Directive → List the records from the line containing "Given: Click the Length column header" to the line containing "(x=451, y=317)", both included, as a numbered list with blank lines dropped.

____

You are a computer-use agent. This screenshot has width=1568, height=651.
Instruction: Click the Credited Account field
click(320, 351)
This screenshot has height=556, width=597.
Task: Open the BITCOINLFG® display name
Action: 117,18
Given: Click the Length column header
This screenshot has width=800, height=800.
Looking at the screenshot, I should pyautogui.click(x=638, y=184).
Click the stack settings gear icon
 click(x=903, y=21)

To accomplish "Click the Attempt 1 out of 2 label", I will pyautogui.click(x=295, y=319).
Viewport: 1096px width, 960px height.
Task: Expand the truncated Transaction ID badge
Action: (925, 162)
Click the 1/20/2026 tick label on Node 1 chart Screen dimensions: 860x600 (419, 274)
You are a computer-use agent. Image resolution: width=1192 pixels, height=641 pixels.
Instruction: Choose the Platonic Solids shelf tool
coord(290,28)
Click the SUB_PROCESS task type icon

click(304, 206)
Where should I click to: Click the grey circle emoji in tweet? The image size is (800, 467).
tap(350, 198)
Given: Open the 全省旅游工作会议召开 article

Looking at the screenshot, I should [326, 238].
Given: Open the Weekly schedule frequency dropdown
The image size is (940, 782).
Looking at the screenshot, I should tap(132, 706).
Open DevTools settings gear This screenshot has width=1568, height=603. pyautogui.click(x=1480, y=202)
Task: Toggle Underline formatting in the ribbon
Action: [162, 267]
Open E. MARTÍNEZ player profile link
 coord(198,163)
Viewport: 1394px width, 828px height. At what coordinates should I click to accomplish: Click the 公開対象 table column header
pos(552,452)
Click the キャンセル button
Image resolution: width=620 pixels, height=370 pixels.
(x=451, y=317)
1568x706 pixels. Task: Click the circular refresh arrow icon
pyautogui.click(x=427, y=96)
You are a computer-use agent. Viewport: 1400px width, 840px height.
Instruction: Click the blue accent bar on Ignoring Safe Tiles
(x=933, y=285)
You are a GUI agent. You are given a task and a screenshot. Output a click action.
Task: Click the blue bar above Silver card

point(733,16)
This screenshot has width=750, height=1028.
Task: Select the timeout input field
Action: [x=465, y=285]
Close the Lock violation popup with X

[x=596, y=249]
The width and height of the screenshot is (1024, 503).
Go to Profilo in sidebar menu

____

Result →
1. Given: Click the Length column header
2. This screenshot has width=800, height=800.
3. Looking at the screenshot, I should pyautogui.click(x=638, y=184).
4. Click the stack settings gear icon
5.  click(x=903, y=21)
6. To accomplish "Click the Attempt 1 out of 2 label", I will pyautogui.click(x=295, y=319).
7. Viewport: 1096px width, 960px height.
8. Task: Expand the truncated Transaction ID badge
9. Action: (925, 162)
10. Click the 1/20/2026 tick label on Node 1 chart Screen dimensions: 860x600 (419, 274)
11. You are a computer-use agent. Image resolution: width=1192 pixels, height=641 pixels.
12. Instruction: Choose the Platonic Solids shelf tool
13. coord(290,28)
14. Click the SUB_PROCESS task type icon
15. click(304, 206)
16. Where should I click to: Click the grey circle emoji in tweet? The image size is (800, 467).
17. tap(350, 198)
18. Given: Open the 全省旅游工作会议召开 article
19. Looking at the screenshot, I should [326, 238].
20. Given: Open the Weekly schedule frequency dropdown
21. The image size is (940, 782).
22. Looking at the screenshot, I should tap(132, 706).
23. Open DevTools settings gear This screenshot has width=1568, height=603. pyautogui.click(x=1480, y=202)
24. Task: Toggle Underline formatting in the ribbon
25. Action: [162, 267]
26. Open E. MARTÍNEZ player profile link
27.  coord(198,163)
28. Viewport: 1394px width, 828px height. At what coordinates should I click to accomplish: Click the 公開対象 table column header
29. pos(552,452)
30. Click the キャンセル button
31. Image resolution: width=620 pixels, height=370 pixels.
32. (x=451, y=317)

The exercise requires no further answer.